▶ [ENTRIES SUPPLIED]

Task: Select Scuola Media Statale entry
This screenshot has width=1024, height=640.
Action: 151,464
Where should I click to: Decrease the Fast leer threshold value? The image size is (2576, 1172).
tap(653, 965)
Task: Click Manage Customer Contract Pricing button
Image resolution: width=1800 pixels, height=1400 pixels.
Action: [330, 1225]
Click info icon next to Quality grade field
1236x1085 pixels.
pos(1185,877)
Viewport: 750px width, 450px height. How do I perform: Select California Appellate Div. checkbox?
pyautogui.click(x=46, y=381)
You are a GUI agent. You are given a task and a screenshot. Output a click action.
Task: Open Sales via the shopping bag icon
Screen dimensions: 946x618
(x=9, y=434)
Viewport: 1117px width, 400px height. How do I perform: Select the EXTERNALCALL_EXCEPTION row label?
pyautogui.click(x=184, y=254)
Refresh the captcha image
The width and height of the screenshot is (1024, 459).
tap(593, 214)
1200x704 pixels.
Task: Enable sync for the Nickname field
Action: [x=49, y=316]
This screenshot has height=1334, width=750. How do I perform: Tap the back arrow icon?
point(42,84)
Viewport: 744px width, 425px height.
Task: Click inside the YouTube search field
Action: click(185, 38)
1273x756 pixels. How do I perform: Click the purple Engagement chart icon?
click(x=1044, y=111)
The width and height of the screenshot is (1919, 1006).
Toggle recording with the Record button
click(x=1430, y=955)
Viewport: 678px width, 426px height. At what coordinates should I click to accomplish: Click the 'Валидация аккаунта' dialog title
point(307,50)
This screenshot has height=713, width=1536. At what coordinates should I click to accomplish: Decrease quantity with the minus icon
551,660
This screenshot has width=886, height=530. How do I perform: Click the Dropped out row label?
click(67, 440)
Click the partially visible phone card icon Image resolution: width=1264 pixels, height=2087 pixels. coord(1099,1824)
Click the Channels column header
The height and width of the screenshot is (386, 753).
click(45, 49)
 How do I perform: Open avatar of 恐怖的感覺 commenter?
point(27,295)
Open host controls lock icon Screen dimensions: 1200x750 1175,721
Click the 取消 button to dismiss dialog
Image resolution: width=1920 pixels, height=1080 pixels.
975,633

▶ [REQUIRED ACTION]
Every line of the material must be duplicated exactly.

▶ [PROBLEM SOLUTION]
Task: Select Scuola Media Statale entry
This screenshot has width=1024, height=640.
Action: 151,464
Where should I click to: Decrease the Fast leer threshold value? The image size is (2576, 1172).
tap(653, 965)
Task: Click Manage Customer Contract Pricing button
Image resolution: width=1800 pixels, height=1400 pixels.
Action: [330, 1225]
Click info icon next to Quality grade field
1236x1085 pixels.
pos(1185,877)
Viewport: 750px width, 450px height. How do I perform: Select California Appellate Div. checkbox?
pyautogui.click(x=46, y=381)
You are a GUI agent. You are given a task and a screenshot. Output a click action.
Task: Open Sales via the shopping bag icon
Screen dimensions: 946x618
(x=9, y=434)
Viewport: 1117px width, 400px height. How do I perform: Select the EXTERNALCALL_EXCEPTION row label?
pyautogui.click(x=184, y=254)
Refresh the captcha image
The width and height of the screenshot is (1024, 459).
tap(593, 214)
1200x704 pixels.
Task: Enable sync for the Nickname field
Action: [x=49, y=316]
This screenshot has height=1334, width=750. How do I perform: Tap the back arrow icon?
point(42,84)
Viewport: 744px width, 425px height.
Task: Click inside the YouTube search field
Action: click(185, 38)
1273x756 pixels. How do I perform: Click the purple Engagement chart icon?
click(x=1044, y=111)
The width and height of the screenshot is (1919, 1006).
Toggle recording with the Record button
click(x=1430, y=955)
Viewport: 678px width, 426px height. At what coordinates should I click to accomplish: Click the 'Валидация аккаунта' dialog title
point(307,50)
This screenshot has height=713, width=1536. At what coordinates should I click to accomplish: Decrease quantity with the minus icon
551,660
This screenshot has width=886, height=530. How do I perform: Click the Dropped out row label?
click(67, 440)
Click the partially visible phone card icon Image resolution: width=1264 pixels, height=2087 pixels. coord(1099,1824)
Click the Channels column header
The height and width of the screenshot is (386, 753).
click(45, 49)
 How do I perform: Open avatar of 恐怖的感覺 commenter?
point(27,295)
Open host controls lock icon Screen dimensions: 1200x750 1175,721
Click the 取消 button to dismiss dialog
Image resolution: width=1920 pixels, height=1080 pixels.
975,633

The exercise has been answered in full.